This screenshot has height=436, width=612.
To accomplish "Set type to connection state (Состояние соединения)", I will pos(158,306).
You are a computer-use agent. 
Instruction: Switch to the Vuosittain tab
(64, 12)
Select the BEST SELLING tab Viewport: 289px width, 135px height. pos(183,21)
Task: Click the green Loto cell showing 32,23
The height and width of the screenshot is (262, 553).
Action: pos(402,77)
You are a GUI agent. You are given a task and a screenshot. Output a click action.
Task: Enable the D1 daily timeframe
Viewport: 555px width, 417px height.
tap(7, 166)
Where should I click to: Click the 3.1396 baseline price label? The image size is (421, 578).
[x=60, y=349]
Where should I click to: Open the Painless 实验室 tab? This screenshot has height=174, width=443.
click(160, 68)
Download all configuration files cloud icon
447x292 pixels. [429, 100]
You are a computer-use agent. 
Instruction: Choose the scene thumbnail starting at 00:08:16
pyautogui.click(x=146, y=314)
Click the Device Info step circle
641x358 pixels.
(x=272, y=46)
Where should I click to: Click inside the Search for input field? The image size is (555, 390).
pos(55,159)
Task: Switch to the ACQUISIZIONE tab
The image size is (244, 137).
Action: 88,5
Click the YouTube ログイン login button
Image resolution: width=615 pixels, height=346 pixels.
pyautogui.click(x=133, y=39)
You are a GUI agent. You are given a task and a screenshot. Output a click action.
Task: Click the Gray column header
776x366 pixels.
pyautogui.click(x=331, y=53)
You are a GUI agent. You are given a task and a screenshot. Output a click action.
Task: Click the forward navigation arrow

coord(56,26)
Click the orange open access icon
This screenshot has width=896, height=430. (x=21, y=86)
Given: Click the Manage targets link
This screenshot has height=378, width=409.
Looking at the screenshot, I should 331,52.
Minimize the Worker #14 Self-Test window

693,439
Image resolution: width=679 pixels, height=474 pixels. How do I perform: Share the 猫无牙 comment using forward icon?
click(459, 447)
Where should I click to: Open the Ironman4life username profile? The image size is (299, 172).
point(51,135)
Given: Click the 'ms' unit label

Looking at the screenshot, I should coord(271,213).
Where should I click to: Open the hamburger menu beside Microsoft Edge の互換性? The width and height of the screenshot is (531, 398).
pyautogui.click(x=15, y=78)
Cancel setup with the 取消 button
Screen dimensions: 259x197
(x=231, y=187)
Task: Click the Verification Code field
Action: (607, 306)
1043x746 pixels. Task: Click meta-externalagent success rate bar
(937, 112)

______

» **DIRECTIONS FOR THIS TASK**: The records above need to be written out again. Keep them exact.

» **RESPONSE**:
This screenshot has height=436, width=612.
To accomplish "Set type to connection state (Состояние соединения)", I will pos(158,306).
You are a computer-use agent. 
Instruction: Switch to the Vuosittain tab
(64, 12)
Select the BEST SELLING tab Viewport: 289px width, 135px height. pos(183,21)
Task: Click the green Loto cell showing 32,23
The height and width of the screenshot is (262, 553).
Action: pos(402,77)
You are a GUI agent. You are given a task and a screenshot. Output a click action.
Task: Enable the D1 daily timeframe
Viewport: 555px width, 417px height.
tap(7, 166)
Where should I click to: Click the 3.1396 baseline price label? The image size is (421, 578).
[x=60, y=349]
Where should I click to: Open the Painless 实验室 tab? This screenshot has height=174, width=443.
click(160, 68)
Download all configuration files cloud icon
447x292 pixels. [429, 100]
You are a computer-use agent. 
Instruction: Choose the scene thumbnail starting at 00:08:16
pyautogui.click(x=146, y=314)
Click the Device Info step circle
641x358 pixels.
(x=272, y=46)
Where should I click to: Click inside the Search for input field? The image size is (555, 390).
pos(55,159)
Task: Switch to the ACQUISIZIONE tab
The image size is (244, 137).
Action: 88,5
Click the YouTube ログイン login button
Image resolution: width=615 pixels, height=346 pixels.
pyautogui.click(x=133, y=39)
You are a GUI agent. You are given a task and a screenshot. Output a click action.
Task: Click the Gray column header
776x366 pixels.
pyautogui.click(x=331, y=53)
You are a GUI agent. You are given a task and a screenshot. Output a click action.
Task: Click the forward navigation arrow

coord(56,26)
Click the orange open access icon
This screenshot has width=896, height=430. (x=21, y=86)
Given: Click the Manage targets link
This screenshot has height=378, width=409.
Looking at the screenshot, I should 331,52.
Minimize the Worker #14 Self-Test window

693,439
Image resolution: width=679 pixels, height=474 pixels. How do I perform: Share the 猫无牙 comment using forward icon?
click(459, 447)
Where should I click to: Open the Ironman4life username profile? The image size is (299, 172).
point(51,135)
Given: Click the 'ms' unit label

Looking at the screenshot, I should coord(271,213).
Where should I click to: Open the hamburger menu beside Microsoft Edge の互換性? The width and height of the screenshot is (531, 398).
pyautogui.click(x=15, y=78)
Cancel setup with the 取消 button
Screen dimensions: 259x197
(x=231, y=187)
Task: Click the Verification Code field
Action: (607, 306)
1043x746 pixels. Task: Click meta-externalagent success rate bar
(937, 112)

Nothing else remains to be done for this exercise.